Crude oil traded sideways at around $125 a barrel on Tuesday after positive consumer spending data stoked a dollar rally and reduced the likelihood of further monetary stimulus from the central bank, which meets later in the day.

Brent crude was down 4 cents at $125.30 by 1346 GMT, giving up earlier gains after a 1.1 percent rise in U.S. retail sales for February reinforced the view the economy was on the right track. U.S. April crude fell 39 cents to $105.95.

Retail sales for February recorded their largest gain in five months, leading to some profit-taking in oil futures as the chances of a third round of quantitative easing from the Federal Reserve dwindled.

It's a continuation of the recovery trend in the U.S., said Christopher Bellew, a trader at Jefferies Bache in London.

The market had been keen to see whether high oil prices were hitting the pocket of the U.S. consumer, but Americans snapped up motor vehicles and bought a range of other goods even as they paid more for gasoline.
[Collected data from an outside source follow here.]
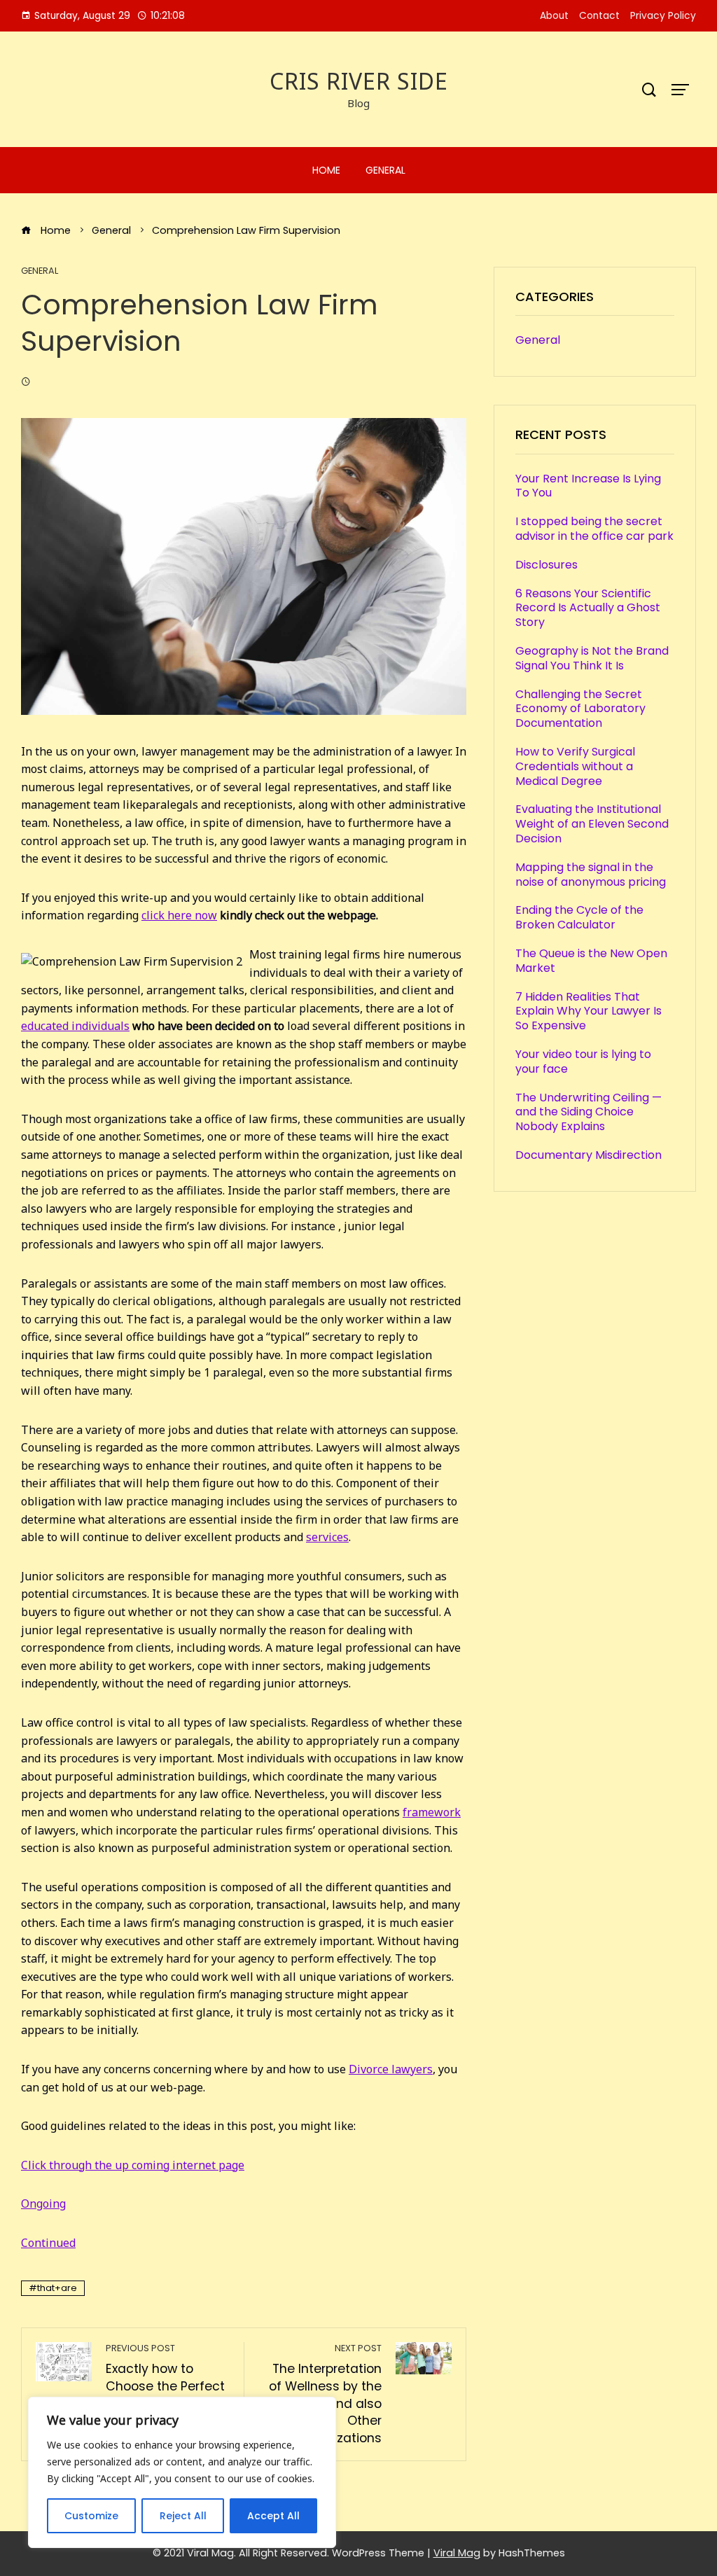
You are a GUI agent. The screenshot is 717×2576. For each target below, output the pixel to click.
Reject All (183, 2516)
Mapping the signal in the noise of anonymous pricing (590, 874)
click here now (179, 915)
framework (432, 1812)
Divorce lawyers (391, 2069)
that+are (57, 2288)
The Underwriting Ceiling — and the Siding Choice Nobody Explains (588, 1112)
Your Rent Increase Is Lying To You (588, 486)
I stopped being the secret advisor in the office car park (594, 528)
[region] (182, 2472)
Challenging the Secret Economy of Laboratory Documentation (580, 709)
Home (326, 170)
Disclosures (546, 565)
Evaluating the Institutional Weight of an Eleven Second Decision (592, 824)
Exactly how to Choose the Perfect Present (165, 2376)
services (327, 1537)
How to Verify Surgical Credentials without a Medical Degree (575, 766)
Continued (48, 2242)
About (554, 15)
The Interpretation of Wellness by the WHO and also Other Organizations (325, 2394)
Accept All (273, 2516)
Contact (599, 15)
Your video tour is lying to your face (583, 1061)
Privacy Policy (663, 15)
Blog (358, 103)
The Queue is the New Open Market (591, 960)
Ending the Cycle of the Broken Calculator (579, 917)
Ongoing (43, 2203)
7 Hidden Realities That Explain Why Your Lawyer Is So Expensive (588, 1011)
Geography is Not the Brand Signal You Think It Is (592, 658)
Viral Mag (456, 2553)
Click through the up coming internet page (132, 2165)
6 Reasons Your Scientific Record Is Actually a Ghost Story (587, 608)
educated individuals (75, 1025)
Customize (91, 2516)
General (385, 170)
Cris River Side (359, 81)
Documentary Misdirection (588, 1155)
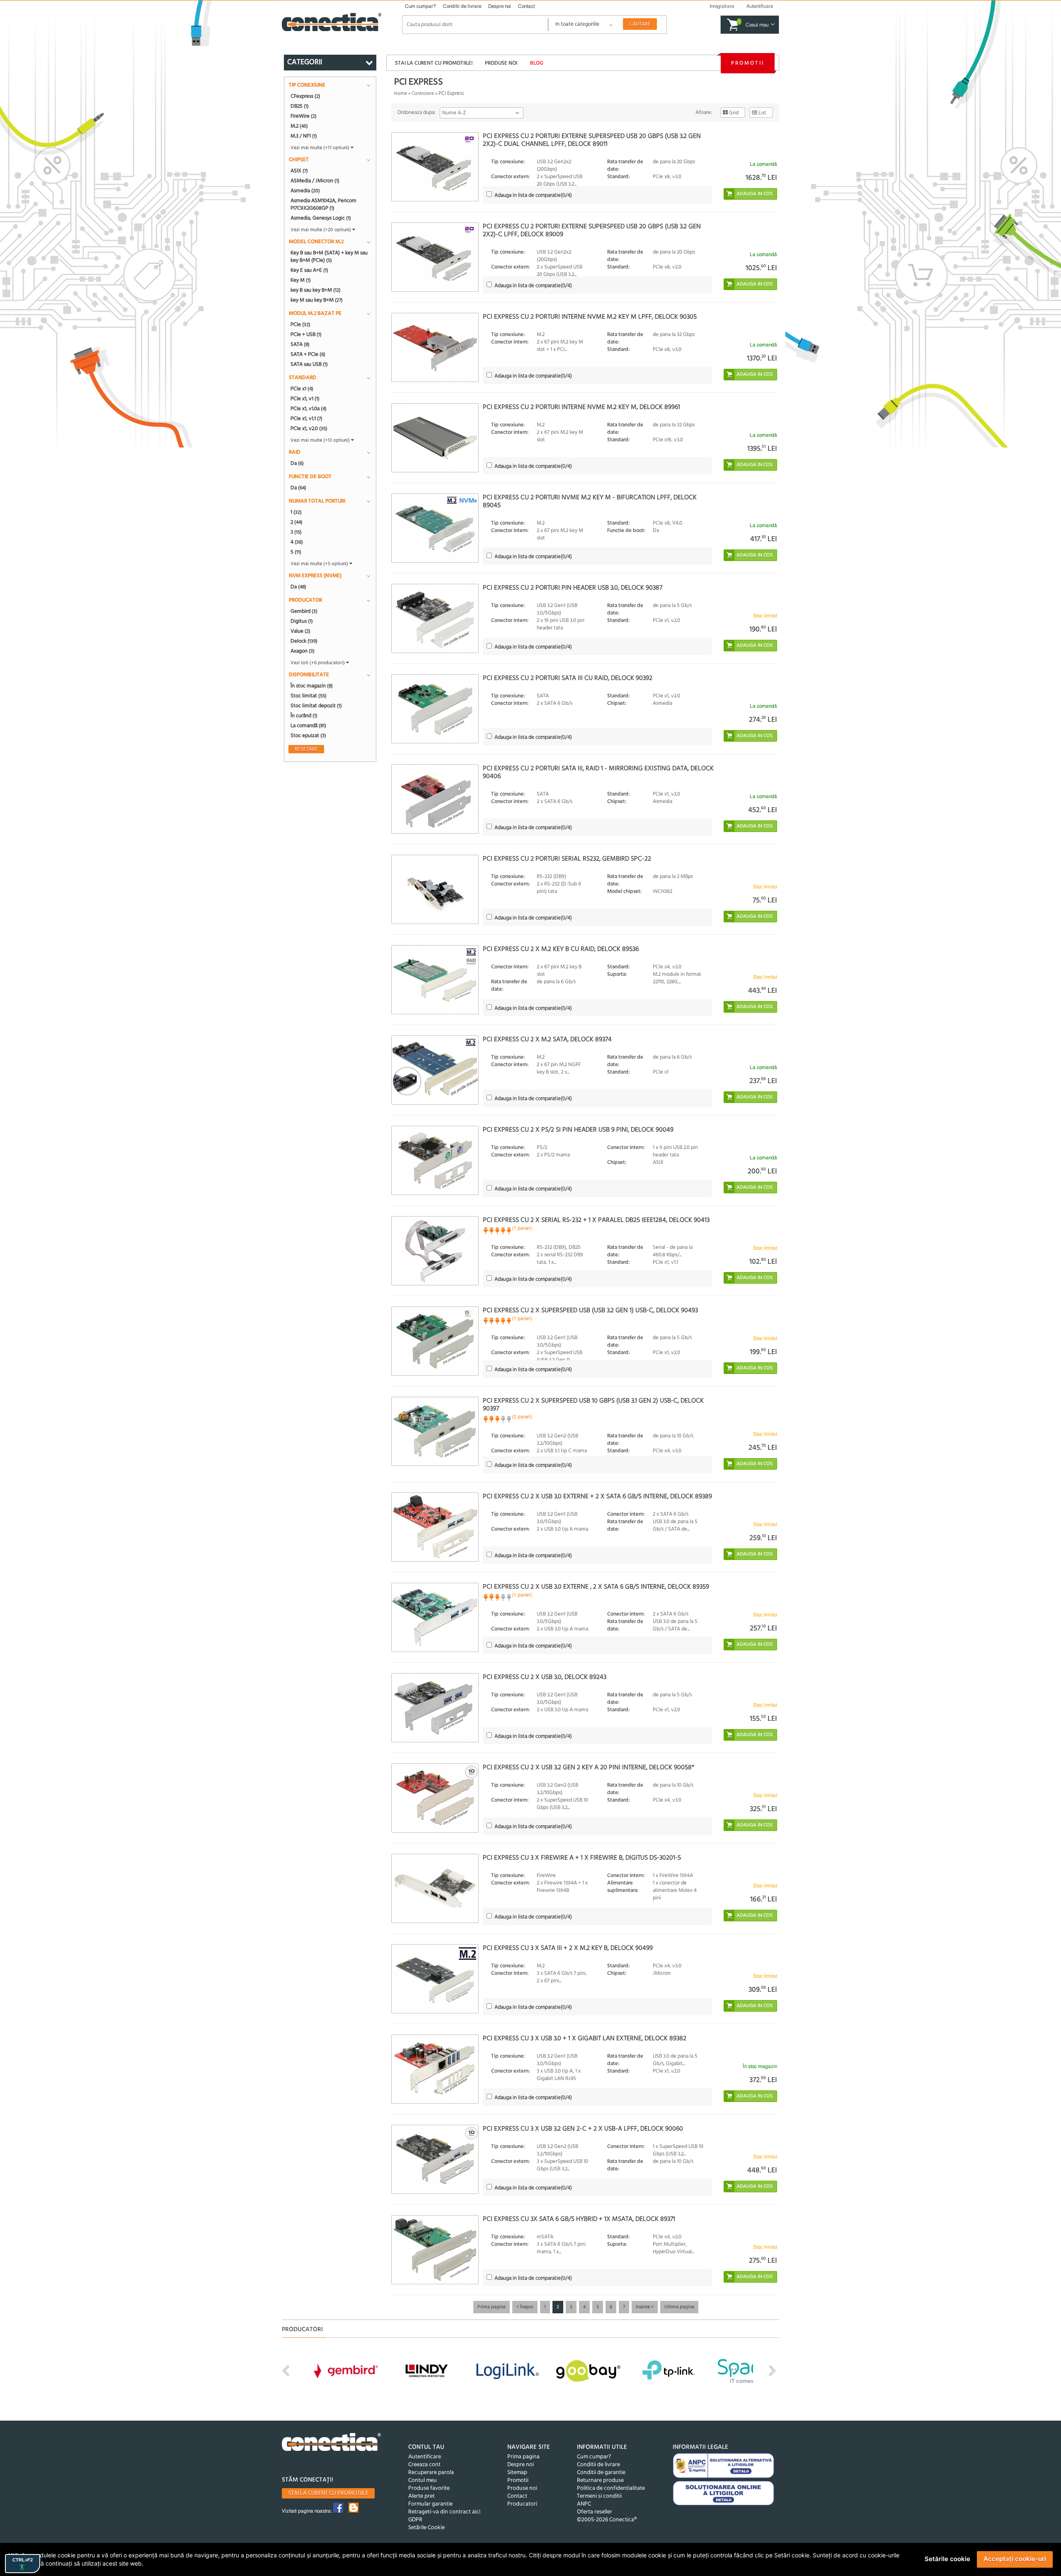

The dollar was boosted by the news, up 0.46 percent against a basket of currencies .DXY at 1324 GMT. A stronger dollar weighs on commodities priced in dollars as it makes them more expensive for buyers holding other currencies.

The dollar bouncing back up, because the Fed is expected to acknowledge things have improved, is helping limit crude prices despite the boost in retail sales, said Phil Flynn, analyst at PFGBest Research in Chicago.

A U.S. Federal Reserve meeting tonight will be closely watched, but QE3 is now thought likely to be on the back burner.

The oil market is going sideways, said Bellew. We will probably see some builds in U.S. crude stocks tonight but prices are holding up because of the continued uncertainty around Iran, Syria and the Sudan.

A Reuters poll of analysts sees U.S. commercial crude stocks up 2.2 million barrels in the week to March 9.

Industry group American Petroleum Institute will release its weekly report on Tuesday at 2030 GMT while the Energy Information Administration data will follow on Wednesday.

ELEVATED LEVELS

Oil prices remain at elevated levels, supported by geopolitical tensions with Iran and an agreement on the Greek bail-out package, as well as the improving economic picture in the United States.

From a psychological point of view, all these factors are very supportive for the market and the demand outlook, said Andy Sommer, energy market analyst at EGL.

However, he does not see much upside for Brent from these levels: Underlying oil demand, especially in the U.S., is still relatively weak. It also looks like the strong Chinese imports are going more into inventories, not actual consumption.

On the supply side, Libyan volumes are coming back into the market along with incremental Iraqi volumes, he said. So we see a cap at the front end of the curve. All this keeps Brent trading in a relatively narrow range.

Escalating tensions between the West and Iran over Tehran's nuclear program and supply disruption from Syria, South Sudan and Yemen have underpinned oil prices this year.

A special U.N. Security Council meeting on the Arab Spring uprisings on Monday showed the five permanent members were no closer to breaking their impasse over Syria, with Russia and China continuing to back a defiant Assad.